In de afgelopen 150 jaar was het populaire beeld van Tituba dat ze eigenlijk een slaaf van Afrikaanse afkomst was. Er zijn verschillende redenen voor deze verschuiving in denken: Tituba's veronderstelde liefhebber van hekserij, door sommigen beschouwd als een vorm van voodoo; haar vermeende oorsprong in Barbados; en de raciale politiek van de 19e eeuw, een periode waarin nogal wat fictieve en semi-fictieve verhalen werden geschreven over de Salem Witch Trials. De aanduiding van Tituba als zwart wordt vaak verklaard door te stellen dat de puriteinen dat niet deden onderscheid te maken tussen de verschillende raciale achtergronden van slaven, dus haar beschrijving als "Indiaas" zou kunnen hebben betekende iets. Maar die verklaring heeft niet veel zin. de puriteinen deedde verschillende rassen van hun slaven onderscheiden. De naamloze jongen die met Tituba en John Indian naar Boston reisde, werd in hedendaagse documenten beschreven als "neger" (hij stierf vóór de processen). Een andere slaaf beschuldigd van hekserij, Maria Zwart, werd ook beschreven als een neger - en ze had een handig gegeven achternaam, net als Tituba-indiaan.

Maar wat is er met Tituba gebeurd? Omdat ze bekende, ging Tituba nooit voor de rechter. Ze zat in de gevangenis terwijl de andere hekserijprocessen in Salem plaatsvonden. In de herfst, toen de publieke opinie zich afkeerde van beschuldigingen van hekserij, herriep Tituba haar getuigenis. Ze bleef 13 maanden in de gevangenis omdat ds. Parris, boos dat Tituba haar eerdere bekentenis had veranderd, weigerde de nodige vergoedingen te betalen om haar te bevrijden.

De smeltkroes 1674

Foto door Flickr-gebruiker ISD 191 programma's voor uitvoerende kunsten.

Een soortgelijk lot trof de andere twee slaven die in Salem van hekserij werden beschuldigd. Mary Black hield standvastig haar onschuld vol, terwijl de slaaf die Candy heette snel bekende. Maar de twee, die enkele maanden in de gevangenis zaten, zijn nooit voor de rechter gebracht. De zaak tegen Mary Black werd uiteindelijk afgewezen en Candy werd niet schuldig verklaard. Het is mogelijk dat de drie slaven als onbelangrijk werden beschouwd, omdat ze geen werkelijke macht in de gemeenschap hadden, geen eigendom bezaten dat in beslag kon worden genomen en weinig kans hadden om vijanden te maken. Niemand nam de moeite om te klagen over de afhandeling van hun zaken.

Uiteindelijk verloste een persoon wiens naam niet was geregistreerd Tituba uit de gevangenis (haar in wezen kopen) en nam haar mee uit Salem.

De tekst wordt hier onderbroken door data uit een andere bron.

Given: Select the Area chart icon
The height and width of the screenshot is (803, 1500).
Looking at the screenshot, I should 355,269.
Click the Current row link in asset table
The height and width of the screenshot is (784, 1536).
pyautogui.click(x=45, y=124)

Men denkt dat dezelfde persoon ook John Indian heeft gekocht. John en Tituba hadden een dochter genaamd Violet die bij de familie Parris bleef tot ten minste 1720, toen Samuel Parris stierf. Nadat hij uit de gevangenis was gehaald (het woord "bevrijd" is hier niet op zijn plaats), werd er nooit meer iets van Tituba vernomen. Vele factoren kwamen samen om de heksenhysterie van 1692 in Massachusetts te veroorzaken: lokale religieuze en politieke spanningen, hebzucht, angst en wanhoop, een machtsevenwicht, en in het geval van de adolescenten waarmee het allemaal begon, mogelijke ziekte, hormonen en opstandigheid die uit de hand. Uiteindelijk bleek Tituba geen heks te zijn, maar een arme, ongelukkige ziel die toevallig op het verkeerde moment op de verkeerde plaats was.